[Net 2000 Ltd. Home][DataBee Home][DataBee Manual][DataBee FAQ]

The DataBee Set Loader
Run Statistics Tab

The DataBee Set Loader Run Statistics Tab

The primary function of the Set Loader Run Statistics tab is to indicate the progress of the currently executing loader rules and also display aggregate statistics for the operational loader set. The current status of each running rule is presented in the top part of the page and statistics for the set as a whole are displayed towards the bottom.

The panel at the top of the Run Statistics tab lists the rules currently executing in the loader set. It is possible to execute up to eight rules simultaneously in independent processes called worker threads. However, since most loader rules are of the Rule Manager type, it is more typical to see all threads consumed by a single manager rule executing its many internal operations in parallel. For example, a single active Truncate Manager rule will use all available threads to perform in parallel the table truncations specified by its internal configuration.

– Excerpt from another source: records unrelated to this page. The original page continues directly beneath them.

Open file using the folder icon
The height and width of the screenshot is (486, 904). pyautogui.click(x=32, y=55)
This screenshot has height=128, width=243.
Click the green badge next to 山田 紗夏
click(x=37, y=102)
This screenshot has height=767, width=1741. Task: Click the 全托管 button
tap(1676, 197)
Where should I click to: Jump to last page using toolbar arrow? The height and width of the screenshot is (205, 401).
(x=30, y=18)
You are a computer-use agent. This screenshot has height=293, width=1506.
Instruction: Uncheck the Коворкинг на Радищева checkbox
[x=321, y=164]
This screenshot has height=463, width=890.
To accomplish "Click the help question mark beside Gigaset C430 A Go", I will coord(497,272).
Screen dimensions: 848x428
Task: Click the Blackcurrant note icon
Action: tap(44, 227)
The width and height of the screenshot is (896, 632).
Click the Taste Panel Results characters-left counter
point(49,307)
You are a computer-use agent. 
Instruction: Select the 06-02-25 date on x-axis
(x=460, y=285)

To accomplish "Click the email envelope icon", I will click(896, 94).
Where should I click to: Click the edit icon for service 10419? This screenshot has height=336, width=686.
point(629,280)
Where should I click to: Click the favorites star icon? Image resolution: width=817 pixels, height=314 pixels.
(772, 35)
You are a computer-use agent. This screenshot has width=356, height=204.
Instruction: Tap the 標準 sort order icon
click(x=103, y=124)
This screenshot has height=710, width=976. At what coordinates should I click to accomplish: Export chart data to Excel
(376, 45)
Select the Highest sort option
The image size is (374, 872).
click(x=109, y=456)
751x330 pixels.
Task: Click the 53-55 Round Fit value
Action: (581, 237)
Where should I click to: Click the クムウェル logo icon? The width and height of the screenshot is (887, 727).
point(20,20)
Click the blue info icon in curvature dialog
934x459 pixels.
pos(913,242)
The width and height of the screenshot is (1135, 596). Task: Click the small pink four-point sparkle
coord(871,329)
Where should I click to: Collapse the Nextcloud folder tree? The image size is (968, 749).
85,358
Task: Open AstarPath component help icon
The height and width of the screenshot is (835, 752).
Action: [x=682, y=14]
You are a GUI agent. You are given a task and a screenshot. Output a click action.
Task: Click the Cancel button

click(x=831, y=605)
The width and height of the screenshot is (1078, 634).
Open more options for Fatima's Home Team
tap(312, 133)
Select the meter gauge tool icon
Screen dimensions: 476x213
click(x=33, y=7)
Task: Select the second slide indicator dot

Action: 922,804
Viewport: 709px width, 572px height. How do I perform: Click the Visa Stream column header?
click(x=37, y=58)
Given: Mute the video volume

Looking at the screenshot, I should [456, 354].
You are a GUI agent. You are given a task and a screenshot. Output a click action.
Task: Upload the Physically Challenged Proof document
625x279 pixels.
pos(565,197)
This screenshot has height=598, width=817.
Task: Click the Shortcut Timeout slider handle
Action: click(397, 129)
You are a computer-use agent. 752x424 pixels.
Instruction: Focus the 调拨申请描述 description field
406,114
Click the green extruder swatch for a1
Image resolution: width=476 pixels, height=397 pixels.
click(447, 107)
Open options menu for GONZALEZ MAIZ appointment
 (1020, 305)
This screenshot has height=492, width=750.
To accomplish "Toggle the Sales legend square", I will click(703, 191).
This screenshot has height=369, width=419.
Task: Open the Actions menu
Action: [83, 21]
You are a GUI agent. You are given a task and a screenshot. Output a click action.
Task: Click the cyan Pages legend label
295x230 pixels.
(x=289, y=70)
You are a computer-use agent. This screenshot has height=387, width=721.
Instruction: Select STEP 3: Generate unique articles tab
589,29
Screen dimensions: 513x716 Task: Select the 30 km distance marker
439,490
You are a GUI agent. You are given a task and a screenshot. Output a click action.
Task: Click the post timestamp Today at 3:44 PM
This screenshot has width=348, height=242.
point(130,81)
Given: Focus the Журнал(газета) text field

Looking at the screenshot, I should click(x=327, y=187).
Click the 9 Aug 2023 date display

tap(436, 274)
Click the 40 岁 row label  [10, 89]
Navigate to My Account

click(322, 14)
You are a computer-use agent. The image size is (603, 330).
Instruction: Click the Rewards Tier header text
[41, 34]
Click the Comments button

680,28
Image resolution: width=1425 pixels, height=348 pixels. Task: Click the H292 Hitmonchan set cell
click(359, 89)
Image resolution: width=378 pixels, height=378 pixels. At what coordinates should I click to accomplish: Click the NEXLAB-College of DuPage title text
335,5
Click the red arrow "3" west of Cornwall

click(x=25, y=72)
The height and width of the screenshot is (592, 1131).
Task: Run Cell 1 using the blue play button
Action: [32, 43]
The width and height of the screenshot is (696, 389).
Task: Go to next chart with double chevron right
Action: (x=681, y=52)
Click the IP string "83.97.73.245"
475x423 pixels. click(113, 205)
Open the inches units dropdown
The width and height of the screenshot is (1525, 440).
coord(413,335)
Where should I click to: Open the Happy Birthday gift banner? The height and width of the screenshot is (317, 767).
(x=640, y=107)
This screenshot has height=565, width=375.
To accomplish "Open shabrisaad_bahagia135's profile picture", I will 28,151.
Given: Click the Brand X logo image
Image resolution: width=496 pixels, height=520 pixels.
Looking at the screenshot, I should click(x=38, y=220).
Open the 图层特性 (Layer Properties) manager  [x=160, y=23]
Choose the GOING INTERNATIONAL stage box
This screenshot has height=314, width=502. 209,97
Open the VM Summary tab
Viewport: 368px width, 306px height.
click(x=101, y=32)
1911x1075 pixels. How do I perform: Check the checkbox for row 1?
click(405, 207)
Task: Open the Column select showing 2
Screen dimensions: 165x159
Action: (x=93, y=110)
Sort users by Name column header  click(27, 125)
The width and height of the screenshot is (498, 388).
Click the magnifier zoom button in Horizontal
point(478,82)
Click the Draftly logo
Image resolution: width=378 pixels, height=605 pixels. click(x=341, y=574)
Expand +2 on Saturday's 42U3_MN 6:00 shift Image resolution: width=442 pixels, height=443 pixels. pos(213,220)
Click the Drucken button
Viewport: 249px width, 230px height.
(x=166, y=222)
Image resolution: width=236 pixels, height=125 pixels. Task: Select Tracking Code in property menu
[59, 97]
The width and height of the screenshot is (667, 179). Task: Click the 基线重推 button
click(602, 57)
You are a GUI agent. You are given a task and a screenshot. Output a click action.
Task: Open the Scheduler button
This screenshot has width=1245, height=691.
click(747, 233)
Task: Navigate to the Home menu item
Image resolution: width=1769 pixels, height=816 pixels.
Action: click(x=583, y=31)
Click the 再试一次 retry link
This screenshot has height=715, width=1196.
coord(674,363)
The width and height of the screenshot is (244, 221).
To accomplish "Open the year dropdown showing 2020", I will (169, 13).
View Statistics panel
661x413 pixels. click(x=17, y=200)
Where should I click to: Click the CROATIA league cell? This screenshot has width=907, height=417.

Each worker thread is provided with a row in the display. Note that only information on actively executing rules will be present in this display. When a loader rule stops executing (whether through completion or by error) its information will be removed from the display. Historical statistics and status information on each rule, whether active or not, can be found on the Rule Statistics Tab.

Note that double clicking on any worker thread actively running a rule will launch a form which displays that rules configuration.

There are six vertical columns in the loader rule display. These columns provide specific information on various components of each worker thread and the rule it is running.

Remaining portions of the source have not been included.